**Goal of the exercise:** Reproduce each of the following entries verbatim, line by line, with no additions or changes.

**Data entries:**
— Start —

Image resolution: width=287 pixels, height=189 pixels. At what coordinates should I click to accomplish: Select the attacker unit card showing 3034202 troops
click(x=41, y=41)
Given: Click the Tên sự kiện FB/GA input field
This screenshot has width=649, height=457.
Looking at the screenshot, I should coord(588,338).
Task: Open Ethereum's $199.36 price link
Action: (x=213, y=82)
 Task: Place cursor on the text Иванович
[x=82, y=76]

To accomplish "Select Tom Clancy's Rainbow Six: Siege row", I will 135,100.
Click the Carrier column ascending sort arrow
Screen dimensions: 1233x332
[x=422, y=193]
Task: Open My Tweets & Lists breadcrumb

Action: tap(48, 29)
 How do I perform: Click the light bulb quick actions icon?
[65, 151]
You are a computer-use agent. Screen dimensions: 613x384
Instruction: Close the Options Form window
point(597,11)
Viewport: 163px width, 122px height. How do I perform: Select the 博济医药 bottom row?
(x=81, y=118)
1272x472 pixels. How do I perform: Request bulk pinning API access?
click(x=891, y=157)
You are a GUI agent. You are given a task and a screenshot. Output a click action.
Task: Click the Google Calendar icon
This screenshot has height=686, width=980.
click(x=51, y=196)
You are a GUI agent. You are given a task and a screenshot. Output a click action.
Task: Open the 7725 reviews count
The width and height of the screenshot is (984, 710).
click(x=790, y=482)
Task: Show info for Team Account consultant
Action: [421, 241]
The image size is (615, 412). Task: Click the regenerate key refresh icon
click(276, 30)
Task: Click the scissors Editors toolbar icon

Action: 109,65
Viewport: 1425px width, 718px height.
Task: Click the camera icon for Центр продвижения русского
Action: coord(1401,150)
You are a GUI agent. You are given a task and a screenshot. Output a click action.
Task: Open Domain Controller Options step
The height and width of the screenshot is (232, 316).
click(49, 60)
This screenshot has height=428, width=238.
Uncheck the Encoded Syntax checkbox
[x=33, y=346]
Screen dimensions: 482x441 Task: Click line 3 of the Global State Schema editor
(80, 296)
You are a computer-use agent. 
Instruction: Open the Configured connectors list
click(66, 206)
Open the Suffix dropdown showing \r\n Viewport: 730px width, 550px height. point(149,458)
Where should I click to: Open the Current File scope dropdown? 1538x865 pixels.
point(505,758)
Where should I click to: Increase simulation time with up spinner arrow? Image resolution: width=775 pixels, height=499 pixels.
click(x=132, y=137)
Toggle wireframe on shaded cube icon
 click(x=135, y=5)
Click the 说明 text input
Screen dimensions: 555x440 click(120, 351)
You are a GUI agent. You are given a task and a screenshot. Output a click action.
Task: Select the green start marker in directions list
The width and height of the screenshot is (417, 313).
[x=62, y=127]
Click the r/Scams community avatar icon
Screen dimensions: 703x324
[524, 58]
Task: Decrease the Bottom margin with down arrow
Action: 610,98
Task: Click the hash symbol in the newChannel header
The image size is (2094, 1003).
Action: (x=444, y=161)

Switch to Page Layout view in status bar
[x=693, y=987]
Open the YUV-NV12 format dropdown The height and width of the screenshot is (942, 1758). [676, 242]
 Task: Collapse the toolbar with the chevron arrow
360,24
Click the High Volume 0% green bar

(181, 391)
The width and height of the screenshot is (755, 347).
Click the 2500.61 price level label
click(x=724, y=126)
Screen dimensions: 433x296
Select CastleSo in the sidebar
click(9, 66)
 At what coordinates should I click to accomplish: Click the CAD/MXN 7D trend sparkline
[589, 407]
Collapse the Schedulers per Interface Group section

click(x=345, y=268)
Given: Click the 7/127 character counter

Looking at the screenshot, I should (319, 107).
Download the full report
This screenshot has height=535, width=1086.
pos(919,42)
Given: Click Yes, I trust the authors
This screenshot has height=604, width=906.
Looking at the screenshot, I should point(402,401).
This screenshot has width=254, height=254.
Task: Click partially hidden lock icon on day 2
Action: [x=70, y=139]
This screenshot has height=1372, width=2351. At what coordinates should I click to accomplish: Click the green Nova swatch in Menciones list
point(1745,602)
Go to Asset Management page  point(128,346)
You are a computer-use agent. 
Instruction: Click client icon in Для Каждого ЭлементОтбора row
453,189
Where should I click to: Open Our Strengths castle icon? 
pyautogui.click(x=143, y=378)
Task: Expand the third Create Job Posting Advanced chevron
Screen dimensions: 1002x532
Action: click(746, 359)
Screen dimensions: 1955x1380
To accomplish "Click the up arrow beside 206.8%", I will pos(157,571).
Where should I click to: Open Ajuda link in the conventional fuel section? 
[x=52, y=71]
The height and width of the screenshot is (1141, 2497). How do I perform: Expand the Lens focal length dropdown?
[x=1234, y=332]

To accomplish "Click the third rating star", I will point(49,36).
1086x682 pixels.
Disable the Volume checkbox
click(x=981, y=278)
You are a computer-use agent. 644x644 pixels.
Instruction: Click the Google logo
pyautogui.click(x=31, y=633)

— End —

**Response:**
Image resolution: width=287 pixels, height=189 pixels. At what coordinates should I click to accomplish: Select the attacker unit card showing 3034202 troops
click(x=41, y=41)
Given: Click the Tên sự kiện FB/GA input field
This screenshot has width=649, height=457.
Looking at the screenshot, I should coord(588,338).
Task: Open Ethereum's $199.36 price link
Action: (x=213, y=82)
 Task: Place cursor on the text Иванович
[x=82, y=76]

To accomplish "Select Tom Clancy's Rainbow Six: Siege row", I will 135,100.
Click the Carrier column ascending sort arrow
Screen dimensions: 1233x332
[x=422, y=193]
Task: Open My Tweets & Lists breadcrumb

Action: tap(48, 29)
 How do I perform: Click the light bulb quick actions icon?
[65, 151]
You are a computer-use agent. Screen dimensions: 613x384
Instruction: Close the Options Form window
point(597,11)
Viewport: 163px width, 122px height. How do I perform: Select the 博济医药 bottom row?
(x=81, y=118)
1272x472 pixels. How do I perform: Request bulk pinning API access?
click(x=891, y=157)
You are a GUI agent. You are given a task and a screenshot. Output a click action.
Task: Click the Google Calendar icon
This screenshot has height=686, width=980.
click(x=51, y=196)
You are a GUI agent. You are given a task and a screenshot. Output a click action.
Task: Open the 7725 reviews count
The width and height of the screenshot is (984, 710).
click(x=790, y=482)
Task: Show info for Team Account consultant
Action: [421, 241]
The image size is (615, 412). Task: Click the regenerate key refresh icon
click(276, 30)
Task: Click the scissors Editors toolbar icon

Action: 109,65
Viewport: 1425px width, 718px height.
Task: Click the camera icon for Центр продвижения русского
Action: coord(1401,150)
You are a GUI agent. You are given a task and a screenshot. Output a click action.
Task: Open Domain Controller Options step
The height and width of the screenshot is (232, 316).
click(49, 60)
This screenshot has height=428, width=238.
Uncheck the Encoded Syntax checkbox
[x=33, y=346]
Screen dimensions: 482x441 Task: Click line 3 of the Global State Schema editor
(80, 296)
You are a computer-use agent. 
Instruction: Open the Configured connectors list
click(66, 206)
Open the Suffix dropdown showing \r\n Viewport: 730px width, 550px height. point(149,458)
Where should I click to: Open the Current File scope dropdown? 1538x865 pixels.
point(505,758)
Where should I click to: Increase simulation time with up spinner arrow? Image resolution: width=775 pixels, height=499 pixels.
click(x=132, y=137)
Toggle wireframe on shaded cube icon
 click(x=135, y=5)
Click the 说明 text input
Screen dimensions: 555x440 click(120, 351)
You are a GUI agent. You are given a task and a screenshot. Output a click action.
Task: Select the green start marker in directions list
The width and height of the screenshot is (417, 313).
[x=62, y=127]
Click the r/Scams community avatar icon
Screen dimensions: 703x324
[524, 58]
Task: Decrease the Bottom margin with down arrow
Action: 610,98
Task: Click the hash symbol in the newChannel header
The image size is (2094, 1003).
Action: (x=444, y=161)

Switch to Page Layout view in status bar
[x=693, y=987]
Open the YUV-NV12 format dropdown The height and width of the screenshot is (942, 1758). [676, 242]
 Task: Collapse the toolbar with the chevron arrow
360,24
Click the High Volume 0% green bar

(181, 391)
The width and height of the screenshot is (755, 347).
Click the 2500.61 price level label
click(x=724, y=126)
Screen dimensions: 433x296
Select CastleSo in the sidebar
click(9, 66)
 At what coordinates should I click to accomplish: Click the CAD/MXN 7D trend sparkline
[589, 407]
Collapse the Schedulers per Interface Group section

click(x=345, y=268)
Given: Click the 7/127 character counter

Looking at the screenshot, I should (319, 107).
Download the full report
This screenshot has height=535, width=1086.
pos(919,42)
Given: Click Yes, I trust the authors
This screenshot has height=604, width=906.
Looking at the screenshot, I should point(402,401).
This screenshot has width=254, height=254.
Task: Click partially hidden lock icon on day 2
Action: [x=70, y=139]
This screenshot has height=1372, width=2351. At what coordinates should I click to accomplish: Click the green Nova swatch in Menciones list
point(1745,602)
Go to Asset Management page  point(128,346)
You are a computer-use agent. 
Instruction: Click client icon in Для Каждого ЭлементОтбора row
453,189
Where should I click to: Open Our Strengths castle icon? 
pyautogui.click(x=143, y=378)
Task: Expand the third Create Job Posting Advanced chevron
Screen dimensions: 1002x532
Action: click(746, 359)
Screen dimensions: 1955x1380
To accomplish "Click the up arrow beside 206.8%", I will pos(157,571).
Where should I click to: Open Ajuda link in the conventional fuel section? 
[x=52, y=71]
The height and width of the screenshot is (1141, 2497). How do I perform: Expand the Lens focal length dropdown?
[x=1234, y=332]

To accomplish "Click the third rating star", I will point(49,36).
1086x682 pixels.
Disable the Volume checkbox
click(x=981, y=278)
You are a computer-use agent. 644x644 pixels.
Instruction: Click the Google logo
pyautogui.click(x=31, y=633)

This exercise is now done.